■ **Exercise**
In the entries below, the lines from the one with "How do I perform: Navigate" through the one with "The width and height of the screenshot is (399, 274)." are to be copied exactly; both ends count.
─── Material to process
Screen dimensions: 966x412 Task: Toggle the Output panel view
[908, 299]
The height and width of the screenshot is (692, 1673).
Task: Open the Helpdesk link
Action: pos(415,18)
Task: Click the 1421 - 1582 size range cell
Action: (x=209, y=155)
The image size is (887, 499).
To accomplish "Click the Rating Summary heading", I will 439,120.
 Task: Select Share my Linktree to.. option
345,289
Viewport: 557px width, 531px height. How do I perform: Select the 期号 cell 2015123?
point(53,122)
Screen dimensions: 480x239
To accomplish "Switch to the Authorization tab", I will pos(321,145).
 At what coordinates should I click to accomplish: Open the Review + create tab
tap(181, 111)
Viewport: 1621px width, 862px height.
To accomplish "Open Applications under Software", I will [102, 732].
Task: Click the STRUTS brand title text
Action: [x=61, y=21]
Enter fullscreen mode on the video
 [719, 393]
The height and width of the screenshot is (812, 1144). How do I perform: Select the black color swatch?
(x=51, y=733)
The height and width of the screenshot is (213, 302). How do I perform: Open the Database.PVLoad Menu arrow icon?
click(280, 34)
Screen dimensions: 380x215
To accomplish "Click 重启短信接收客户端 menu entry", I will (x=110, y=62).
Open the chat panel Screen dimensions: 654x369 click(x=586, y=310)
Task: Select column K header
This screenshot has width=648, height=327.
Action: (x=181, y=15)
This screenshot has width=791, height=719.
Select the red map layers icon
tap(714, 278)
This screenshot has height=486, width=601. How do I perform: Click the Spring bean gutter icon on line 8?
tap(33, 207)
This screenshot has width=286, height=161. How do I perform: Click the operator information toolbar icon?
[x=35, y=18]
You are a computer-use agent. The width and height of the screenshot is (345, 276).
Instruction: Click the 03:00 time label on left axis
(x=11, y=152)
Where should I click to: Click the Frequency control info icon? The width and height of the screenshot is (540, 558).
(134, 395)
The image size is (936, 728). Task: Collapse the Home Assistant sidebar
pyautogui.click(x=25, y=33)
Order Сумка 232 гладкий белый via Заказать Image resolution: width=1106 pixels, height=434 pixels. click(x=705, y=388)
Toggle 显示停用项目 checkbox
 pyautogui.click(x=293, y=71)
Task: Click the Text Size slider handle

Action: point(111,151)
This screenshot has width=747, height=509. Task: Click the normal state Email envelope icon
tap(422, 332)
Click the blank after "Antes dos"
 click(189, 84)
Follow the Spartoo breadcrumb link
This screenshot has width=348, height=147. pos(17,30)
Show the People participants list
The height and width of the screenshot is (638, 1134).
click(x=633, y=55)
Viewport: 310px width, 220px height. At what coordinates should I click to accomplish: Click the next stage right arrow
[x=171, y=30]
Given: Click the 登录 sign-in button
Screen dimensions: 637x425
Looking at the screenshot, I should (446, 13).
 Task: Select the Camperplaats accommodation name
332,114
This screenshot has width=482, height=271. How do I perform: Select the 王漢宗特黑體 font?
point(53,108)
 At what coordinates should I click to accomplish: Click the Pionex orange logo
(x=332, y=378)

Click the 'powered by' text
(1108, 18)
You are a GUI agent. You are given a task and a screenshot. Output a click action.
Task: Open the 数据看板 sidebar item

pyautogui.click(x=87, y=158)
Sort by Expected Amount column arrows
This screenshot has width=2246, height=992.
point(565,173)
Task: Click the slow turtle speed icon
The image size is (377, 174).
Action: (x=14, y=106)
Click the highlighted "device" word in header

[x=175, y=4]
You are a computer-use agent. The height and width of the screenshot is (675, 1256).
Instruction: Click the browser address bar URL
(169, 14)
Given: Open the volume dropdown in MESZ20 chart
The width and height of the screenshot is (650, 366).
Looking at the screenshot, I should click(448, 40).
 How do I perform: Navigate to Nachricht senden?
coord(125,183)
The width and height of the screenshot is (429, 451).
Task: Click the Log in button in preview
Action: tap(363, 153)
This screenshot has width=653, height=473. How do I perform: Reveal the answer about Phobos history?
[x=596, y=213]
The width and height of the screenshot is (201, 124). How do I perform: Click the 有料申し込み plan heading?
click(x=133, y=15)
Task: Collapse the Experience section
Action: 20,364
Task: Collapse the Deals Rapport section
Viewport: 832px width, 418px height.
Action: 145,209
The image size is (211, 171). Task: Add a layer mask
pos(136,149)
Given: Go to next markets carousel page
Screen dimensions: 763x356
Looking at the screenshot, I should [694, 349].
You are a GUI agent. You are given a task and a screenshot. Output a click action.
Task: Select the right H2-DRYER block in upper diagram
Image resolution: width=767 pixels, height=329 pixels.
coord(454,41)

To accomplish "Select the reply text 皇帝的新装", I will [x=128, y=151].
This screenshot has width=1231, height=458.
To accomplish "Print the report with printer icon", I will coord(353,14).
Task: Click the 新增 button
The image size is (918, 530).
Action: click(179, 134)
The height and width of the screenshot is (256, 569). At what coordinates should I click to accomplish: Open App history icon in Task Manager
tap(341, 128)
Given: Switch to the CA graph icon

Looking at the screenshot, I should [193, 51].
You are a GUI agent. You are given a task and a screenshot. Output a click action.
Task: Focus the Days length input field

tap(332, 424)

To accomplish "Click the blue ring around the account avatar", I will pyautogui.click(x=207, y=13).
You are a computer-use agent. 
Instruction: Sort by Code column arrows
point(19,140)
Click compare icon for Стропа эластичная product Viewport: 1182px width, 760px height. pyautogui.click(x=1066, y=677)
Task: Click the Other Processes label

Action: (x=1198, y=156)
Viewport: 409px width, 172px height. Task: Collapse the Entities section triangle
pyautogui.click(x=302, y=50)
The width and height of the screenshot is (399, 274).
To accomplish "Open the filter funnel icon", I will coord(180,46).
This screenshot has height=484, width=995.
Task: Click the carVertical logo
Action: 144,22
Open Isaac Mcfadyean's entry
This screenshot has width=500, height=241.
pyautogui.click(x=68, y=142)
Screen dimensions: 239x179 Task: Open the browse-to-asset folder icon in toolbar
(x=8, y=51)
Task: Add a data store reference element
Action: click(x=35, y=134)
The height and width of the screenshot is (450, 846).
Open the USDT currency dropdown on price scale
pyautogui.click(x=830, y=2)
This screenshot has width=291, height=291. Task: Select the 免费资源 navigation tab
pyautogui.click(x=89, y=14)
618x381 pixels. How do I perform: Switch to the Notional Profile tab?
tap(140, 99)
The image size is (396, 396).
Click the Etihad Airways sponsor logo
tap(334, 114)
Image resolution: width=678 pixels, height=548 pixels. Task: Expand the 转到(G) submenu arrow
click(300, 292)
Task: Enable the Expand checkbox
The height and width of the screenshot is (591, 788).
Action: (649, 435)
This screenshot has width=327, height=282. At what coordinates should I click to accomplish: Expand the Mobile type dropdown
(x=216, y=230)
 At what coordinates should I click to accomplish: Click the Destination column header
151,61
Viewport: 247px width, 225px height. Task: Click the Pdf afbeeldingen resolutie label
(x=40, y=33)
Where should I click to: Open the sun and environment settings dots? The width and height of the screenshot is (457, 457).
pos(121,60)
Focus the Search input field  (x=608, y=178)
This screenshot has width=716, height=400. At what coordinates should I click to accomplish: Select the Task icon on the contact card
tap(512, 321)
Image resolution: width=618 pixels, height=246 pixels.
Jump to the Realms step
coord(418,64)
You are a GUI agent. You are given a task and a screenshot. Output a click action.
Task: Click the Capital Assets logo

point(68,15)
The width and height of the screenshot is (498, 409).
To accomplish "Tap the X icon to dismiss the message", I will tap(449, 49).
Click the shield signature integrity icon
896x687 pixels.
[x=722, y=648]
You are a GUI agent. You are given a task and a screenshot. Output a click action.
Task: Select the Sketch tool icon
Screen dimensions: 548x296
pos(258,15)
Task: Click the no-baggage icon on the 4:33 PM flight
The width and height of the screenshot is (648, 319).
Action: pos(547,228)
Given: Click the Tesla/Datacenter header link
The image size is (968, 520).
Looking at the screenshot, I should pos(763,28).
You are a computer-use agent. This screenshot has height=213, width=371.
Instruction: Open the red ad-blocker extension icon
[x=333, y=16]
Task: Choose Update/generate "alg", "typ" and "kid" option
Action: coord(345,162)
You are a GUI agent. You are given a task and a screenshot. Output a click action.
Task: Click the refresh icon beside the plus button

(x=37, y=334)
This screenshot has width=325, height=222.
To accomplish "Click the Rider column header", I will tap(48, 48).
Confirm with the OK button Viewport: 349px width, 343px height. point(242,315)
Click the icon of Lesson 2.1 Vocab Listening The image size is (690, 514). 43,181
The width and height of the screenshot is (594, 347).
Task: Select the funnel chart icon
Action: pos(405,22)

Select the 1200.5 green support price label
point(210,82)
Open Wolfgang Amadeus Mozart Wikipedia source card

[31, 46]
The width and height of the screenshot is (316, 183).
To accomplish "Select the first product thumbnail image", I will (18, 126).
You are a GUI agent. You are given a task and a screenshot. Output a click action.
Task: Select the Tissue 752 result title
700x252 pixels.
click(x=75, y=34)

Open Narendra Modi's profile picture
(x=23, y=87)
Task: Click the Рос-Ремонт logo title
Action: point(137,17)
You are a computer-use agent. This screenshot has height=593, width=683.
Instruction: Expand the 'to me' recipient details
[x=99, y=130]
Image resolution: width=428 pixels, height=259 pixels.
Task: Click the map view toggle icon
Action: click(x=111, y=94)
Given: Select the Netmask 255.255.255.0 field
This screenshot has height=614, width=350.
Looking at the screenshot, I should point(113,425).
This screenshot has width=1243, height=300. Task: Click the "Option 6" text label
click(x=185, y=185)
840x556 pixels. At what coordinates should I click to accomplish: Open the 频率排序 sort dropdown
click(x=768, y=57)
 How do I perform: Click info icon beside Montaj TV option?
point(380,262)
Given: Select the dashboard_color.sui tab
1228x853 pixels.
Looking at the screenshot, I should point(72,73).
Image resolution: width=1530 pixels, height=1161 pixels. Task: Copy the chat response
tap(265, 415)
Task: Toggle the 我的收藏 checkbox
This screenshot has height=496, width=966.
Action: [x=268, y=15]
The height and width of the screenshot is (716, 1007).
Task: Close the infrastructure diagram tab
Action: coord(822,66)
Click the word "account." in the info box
──────
■ **Answer box**
 How do I perform: Navigate to Nachricht senden?
coord(125,183)
The width and height of the screenshot is (429, 451).
Task: Click the Log in button in preview
Action: tap(363, 153)
This screenshot has width=653, height=473. How do I perform: Reveal the answer about Phobos history?
[x=596, y=213]
The width and height of the screenshot is (201, 124). How do I perform: Click the 有料申し込み plan heading?
click(x=133, y=15)
Task: Collapse the Experience section
Action: 20,364
Task: Collapse the Deals Rapport section
Viewport: 832px width, 418px height.
Action: 145,209
The image size is (211, 171). Task: Add a layer mask
pos(136,149)
Given: Go to next markets carousel page
Screen dimensions: 763x356
Looking at the screenshot, I should [694, 349].
You are a GUI agent. You are given a task and a screenshot. Output a click action.
Task: Select the right H2-DRYER block in upper diagram
Image resolution: width=767 pixels, height=329 pixels.
coord(454,41)

To accomplish "Select the reply text 皇帝的新装", I will [x=128, y=151].
This screenshot has width=1231, height=458.
To accomplish "Print the report with printer icon", I will coord(353,14).
Task: Click the 新增 button
The image size is (918, 530).
Action: click(179, 134)
The height and width of the screenshot is (256, 569). At what coordinates should I click to accomplish: Open App history icon in Task Manager
tap(341, 128)
Given: Switch to the CA graph icon

Looking at the screenshot, I should [193, 51].
You are a GUI agent. You are given a task and a screenshot. Output a click action.
Task: Focus the Days length input field

tap(332, 424)

To accomplish "Click the blue ring around the account avatar", I will pyautogui.click(x=207, y=13).
You are a computer-use agent. 
Instruction: Sort by Code column arrows
point(19,140)
Click compare icon for Стропа эластичная product Viewport: 1182px width, 760px height. pyautogui.click(x=1066, y=677)
Task: Click the Other Processes label

Action: (x=1198, y=156)
Viewport: 409px width, 172px height. Task: Collapse the Entities section triangle
pyautogui.click(x=302, y=50)
The width and height of the screenshot is (399, 274).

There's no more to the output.